Login • Lupa Password | Daftar segera dan nikmati pemasangan iklan baris secara gratis! |
Medanbisnisdaily.com-Jakarta. Pemberian besaran pesangon buruh dalam UU Omnibus Law Cipta Kerja turun menjadi 25 kali upah dari yang sebelumnya maksimal sebanyak 32 kali upah. Beleid tersebut sudah disahkan oleh Dewan Perwakilan Rakyat (DPR) pada awal pekan ini.
Adapun pesangon yang sebanyak 25 kali upah ini, 19 kalinya ditanggung pengusaha dan 6 kalinya ditanggung pemerintah melalui program jaminan kehilangan pekerjaan yang dikelola BPJS Ketenagakerjaan.
Ketua Umum Kamar Dagang dan Industri (Kadin) Indonesia, Rosan Roeslani mengatakan besaran pesangon yang diterima buruh atau pekerja dalam UU Cipta Kerja memang menurun namun tetap tertinggi di ASEAN.
"Tapi harus dilihat juga, bahwa 25 kali itu juga masih yang tertinggi di negara tetangga," kata Rosan dalam acara Blak-blakan detikcom, Jakarta, Jumat (9/10/2020).
Rosan menyebut, besaran pesangon yang diberikan Vietnam maksimum 10 kali upah, Thailand sebanyak 10 kali upah, Malaysia dan Filipina maksimum sekitar 20 kali upah.
Dia menyadari, besaran pesangon yang sebanyak 25 kali upah ini mengalami penurunan dari yang sebelumnya ditetapkan pada UU Nomor 13 Tahun 2003 tentang Ketenagakerjaan.
"Karena yang dulu yang 32 itu paling tinggi diantara seluruh dunia menjadi salah satu yang paling tinggi. Diturunkan menjadi 25 pun masih tinggi di negara ASEAN, jadi kita melihat juga perbandingan dengan negara lain," jelasnya.
"Saya mengerti juga kalau misalnya dikurangi 'wah kita kok jadi kurang'. Padahal kalau dilihat dengan tetangga kita itu masih yang paling baik," tambahnya.
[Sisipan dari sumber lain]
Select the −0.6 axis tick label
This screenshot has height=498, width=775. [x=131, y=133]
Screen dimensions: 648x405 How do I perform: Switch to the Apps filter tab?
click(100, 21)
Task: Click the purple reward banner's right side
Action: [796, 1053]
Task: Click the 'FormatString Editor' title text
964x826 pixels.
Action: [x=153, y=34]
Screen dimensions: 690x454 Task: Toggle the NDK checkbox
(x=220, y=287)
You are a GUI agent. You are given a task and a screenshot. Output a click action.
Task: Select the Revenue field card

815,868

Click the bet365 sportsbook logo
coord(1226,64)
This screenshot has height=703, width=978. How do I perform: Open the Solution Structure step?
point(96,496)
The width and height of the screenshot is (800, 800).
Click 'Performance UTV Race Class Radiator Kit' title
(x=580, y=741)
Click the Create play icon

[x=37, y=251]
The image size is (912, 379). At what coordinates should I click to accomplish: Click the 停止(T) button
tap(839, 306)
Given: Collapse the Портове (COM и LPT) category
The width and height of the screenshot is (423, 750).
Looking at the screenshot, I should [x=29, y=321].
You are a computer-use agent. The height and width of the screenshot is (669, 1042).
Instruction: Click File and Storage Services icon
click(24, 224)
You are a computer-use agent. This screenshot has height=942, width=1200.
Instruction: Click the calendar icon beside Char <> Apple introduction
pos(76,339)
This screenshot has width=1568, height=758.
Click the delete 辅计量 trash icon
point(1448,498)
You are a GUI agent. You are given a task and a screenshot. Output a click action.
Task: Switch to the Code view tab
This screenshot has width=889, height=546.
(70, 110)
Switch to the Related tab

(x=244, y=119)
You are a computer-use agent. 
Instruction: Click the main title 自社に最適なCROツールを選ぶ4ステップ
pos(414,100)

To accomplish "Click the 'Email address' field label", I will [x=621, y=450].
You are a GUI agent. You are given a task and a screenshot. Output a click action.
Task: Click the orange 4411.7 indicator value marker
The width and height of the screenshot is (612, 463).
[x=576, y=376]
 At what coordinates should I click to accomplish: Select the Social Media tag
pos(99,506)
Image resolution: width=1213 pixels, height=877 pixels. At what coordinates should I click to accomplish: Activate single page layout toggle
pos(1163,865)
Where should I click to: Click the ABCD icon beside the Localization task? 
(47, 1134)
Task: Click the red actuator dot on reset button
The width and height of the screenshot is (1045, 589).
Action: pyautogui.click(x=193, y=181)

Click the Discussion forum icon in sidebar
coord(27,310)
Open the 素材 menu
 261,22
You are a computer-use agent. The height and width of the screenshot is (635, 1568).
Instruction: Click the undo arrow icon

Lebih lanjut Rosan menjelaskan, dalam pemberian pesangon yang sebagiannya ditanggung pemerintah melalui BPJS Ketenagakerjaan pun tidak mengurangi hak-hak para buruh yang berasal dari program jaminan lainnya.
Oleh karena itu, Rosan mengimbau kepada seluruh masyarakat untuk memahami terlebih dahulu UU Omnibus Law Cipta Kerja ini. Sebab, jika ada pasal-pasal yang tidak tertuang bukan berarti hilang atau tidak berlaku lagi.
"Kita lihat secara keseluruhan, kalau yang tidak diubah di dalam Omnibus law itu tetap mengacu pada UU Nomor 13. Banyak yang beranggapan kalau tidak disebutkan dalam omnibus law itu hilang, padahal kan itu tidak seperti itu," ungkapnya.(dtf)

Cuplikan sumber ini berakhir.